AUTHOR=Ma Xiao-Ling , Li Xiao , Tian Fu-Ju , Zeng Wei-Hong , Zhang Jun , Mo Hui-Qin , Qin Shi , Sun Li-Qun , Zhang Yu-Chen , Zhang Yan , Lin Yi 

TITLE=Upregulation of RND3 Affects Trophoblast Proliferation, Apoptosis, and Migration at the Maternal-Fetal Interface

JOURNAL=Frontiers in Cell and Developmental Biology

VOLUME=Volume 8 - 2020

YEAR=2020

URL=https://www.frontiersin.org/journals/cell-and-developmental-biology/articles/10.3389/fcell.2020.00153

DOI=10.3389/fcell.2020.00153

ISSN=2296-634X

ABSTRACT=RND3/RhoE is a unique member of the Rnd subfamily, a distinct branch of the Rho family of proteins that bind, but do not hydrolyze GTP, and thus remains constitutively active upon expression without regulation by guanine nucleotide exchange factors and GTPase-activating proteins.

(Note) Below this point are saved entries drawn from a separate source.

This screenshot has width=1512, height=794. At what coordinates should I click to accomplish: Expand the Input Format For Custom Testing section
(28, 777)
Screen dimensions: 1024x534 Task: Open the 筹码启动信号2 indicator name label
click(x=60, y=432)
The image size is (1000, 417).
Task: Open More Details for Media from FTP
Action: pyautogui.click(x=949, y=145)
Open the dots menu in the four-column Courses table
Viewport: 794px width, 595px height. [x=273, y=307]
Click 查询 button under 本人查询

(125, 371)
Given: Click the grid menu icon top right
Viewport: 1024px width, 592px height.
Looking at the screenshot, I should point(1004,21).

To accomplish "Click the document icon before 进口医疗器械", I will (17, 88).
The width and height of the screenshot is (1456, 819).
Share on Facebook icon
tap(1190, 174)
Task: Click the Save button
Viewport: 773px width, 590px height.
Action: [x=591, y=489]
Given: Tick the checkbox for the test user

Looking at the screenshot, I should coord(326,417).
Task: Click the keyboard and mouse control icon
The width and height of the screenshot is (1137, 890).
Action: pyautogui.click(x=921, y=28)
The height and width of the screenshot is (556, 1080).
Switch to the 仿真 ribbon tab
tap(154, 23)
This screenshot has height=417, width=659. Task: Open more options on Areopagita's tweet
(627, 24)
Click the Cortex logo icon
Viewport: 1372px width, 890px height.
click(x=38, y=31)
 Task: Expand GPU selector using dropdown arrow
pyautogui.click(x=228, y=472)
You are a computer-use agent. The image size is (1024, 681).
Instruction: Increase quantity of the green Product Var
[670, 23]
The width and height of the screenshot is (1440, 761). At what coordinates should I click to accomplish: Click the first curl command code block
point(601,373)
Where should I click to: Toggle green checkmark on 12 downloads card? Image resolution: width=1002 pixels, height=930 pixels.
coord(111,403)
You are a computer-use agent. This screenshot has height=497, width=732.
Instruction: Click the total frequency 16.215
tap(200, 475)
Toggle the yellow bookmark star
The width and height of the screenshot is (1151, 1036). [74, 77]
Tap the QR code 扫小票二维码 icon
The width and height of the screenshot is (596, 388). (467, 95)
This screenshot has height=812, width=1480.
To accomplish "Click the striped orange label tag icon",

However, its function in cytotrophoblasts at the maternal-fetal interface has not yet been clarified. In this study, we found that RND3 expression was significantly increased in trophoblasts from the villous tissues of patients with recurrent miscarriage (RM). RND3 inhibited proliferation and migration and promoted apoptosis in HTR-8/SVneo cells. Using dual-luciferase reporter and chromatin immunoprecipitation assays, we found that forkhead box D3 (FOXD3) is a key transcription factor that binds to the RND3 core promoter region and regulates RND3 expression. Here, FOXD3 expression was upregulated in the first-trimester cytotrophoblasts of patients with RM, which in turn mediated RND3 function, including inhibition of cell proliferation and migration and promotion of apoptosis. Further, we found that RND3 regulates trophoblast migration and proliferation via the RhoA-ROCK1 signaling pathway and inhibits apoptosis via ERK1/2 signaling. Taken together, our findings suggest that RND3 and FOXD3 may be involved in the pathogenesis of RM and may serve as potential therapeutic targets.